Is this a pessimistic view? Or a realistic view? Many fire service leaders are not confident that fire department budgets or firefighter positions are going to return to their pre-recession levels. If they do return, it may be a very slow process. Thus, the situation many fire departments find themselves in is "The New Normal" or what some might call a "paradigm shift."
Joel Barker, credited as being the person who popularized the concept of paradigm shifts, shares a story about Swiss watchmakers — renowned crafters of some of the finest timepieces in the world. As the story goes, the person who discovered digital watch technology first pitched their idea to Swiss watchmakers who shunned the inventor's idea, quipping, "Who would ever want a watch that did not use moving parts to ensure precision?" The dejected inventor, with his head held low, left Switzerland and traveled to Japan to see whether anyone there would embrace his digital watch technology. The rest, as they say, is history. The paradigm for watch wearers changed and the Swiss watchmakers found themselves in tough times.

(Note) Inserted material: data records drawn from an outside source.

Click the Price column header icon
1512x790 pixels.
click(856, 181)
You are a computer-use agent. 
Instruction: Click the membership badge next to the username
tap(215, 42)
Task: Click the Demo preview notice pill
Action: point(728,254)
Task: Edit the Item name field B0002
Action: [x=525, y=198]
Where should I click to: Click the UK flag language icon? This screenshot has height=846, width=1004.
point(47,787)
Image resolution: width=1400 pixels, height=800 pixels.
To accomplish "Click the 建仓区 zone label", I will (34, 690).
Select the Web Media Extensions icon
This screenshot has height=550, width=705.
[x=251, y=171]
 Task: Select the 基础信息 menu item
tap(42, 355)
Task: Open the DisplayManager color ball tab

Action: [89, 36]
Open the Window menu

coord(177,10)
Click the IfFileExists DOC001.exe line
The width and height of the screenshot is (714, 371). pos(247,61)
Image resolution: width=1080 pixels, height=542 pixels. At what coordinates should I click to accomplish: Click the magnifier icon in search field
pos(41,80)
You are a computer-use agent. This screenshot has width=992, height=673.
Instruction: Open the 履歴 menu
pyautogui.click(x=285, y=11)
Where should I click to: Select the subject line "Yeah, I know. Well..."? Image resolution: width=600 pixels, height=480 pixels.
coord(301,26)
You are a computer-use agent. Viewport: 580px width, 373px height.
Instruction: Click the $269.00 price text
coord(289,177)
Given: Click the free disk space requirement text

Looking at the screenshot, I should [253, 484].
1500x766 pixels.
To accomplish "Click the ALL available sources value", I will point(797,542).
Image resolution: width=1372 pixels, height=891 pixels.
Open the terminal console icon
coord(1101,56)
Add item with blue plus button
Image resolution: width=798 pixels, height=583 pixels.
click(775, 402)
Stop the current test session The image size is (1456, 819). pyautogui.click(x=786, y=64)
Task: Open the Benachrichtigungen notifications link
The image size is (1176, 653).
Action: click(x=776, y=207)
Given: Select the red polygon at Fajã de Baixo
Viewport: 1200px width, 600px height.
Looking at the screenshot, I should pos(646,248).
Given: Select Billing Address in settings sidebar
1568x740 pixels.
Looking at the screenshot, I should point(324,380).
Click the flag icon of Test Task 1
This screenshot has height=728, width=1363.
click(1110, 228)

The paradigm for the fire service has also shifted and unless ways are found to improvise, adapt and overcome, there may be consequences. The consequences most concerning are those associated with firefighter safety. The do-more-with-less edict can only go so far. Can fire departments find ways to be more efficient and effective in response to these trying economic times? In many cases, the answer is yes. When economic times were good and budgets and staffing were increasing at healthy rates, some organizations capitalized on those opportunities and became resource abundant. However, the economy has dealt many communities some tough cards that now require a tightening of the belt and has created a call to find new or different ways to provide service.
However, there is a limit to how much better an organization can become based on the benefits of becoming more efficient. That point (termed the point of diminishing return for the economics-minded readers) is where each incremental decrease in a budget (or staffing) will result in a corresponding impact on the organization's ability to safely and effectively serve the community. The size and complexity of the organization and the services it provides, coupled with the complexity of the community, means the point of diminishing return can be different for every organization.
Depending on these factors, the point of diminishing return may come with the reduction of a single line or staff position. In very large organizations, the point of diminishing return may not come until a dozen or more positions are reduced. Whatever the size of the organization, however, that point does come. It is at that point that bad things can begin to happen if the organization does not fundamentally change the way it does business.
The safety impacts of a budget or staff reduction cannot be evaluated in a vacuum. There are other forces in play. For example, lightweight construction and hydrocarbon-rich contents are contributing to earlier rates of flashover and earlier building collapse — a significant safety concern for firefighters. There are also growing challenges being faced by fire-based EMS organizations as their aging communities increase the demands for medical services. High-volume demand for EMS services may reduce the number of firefighters available for a structure fire response — another significant safety concern for firefighters.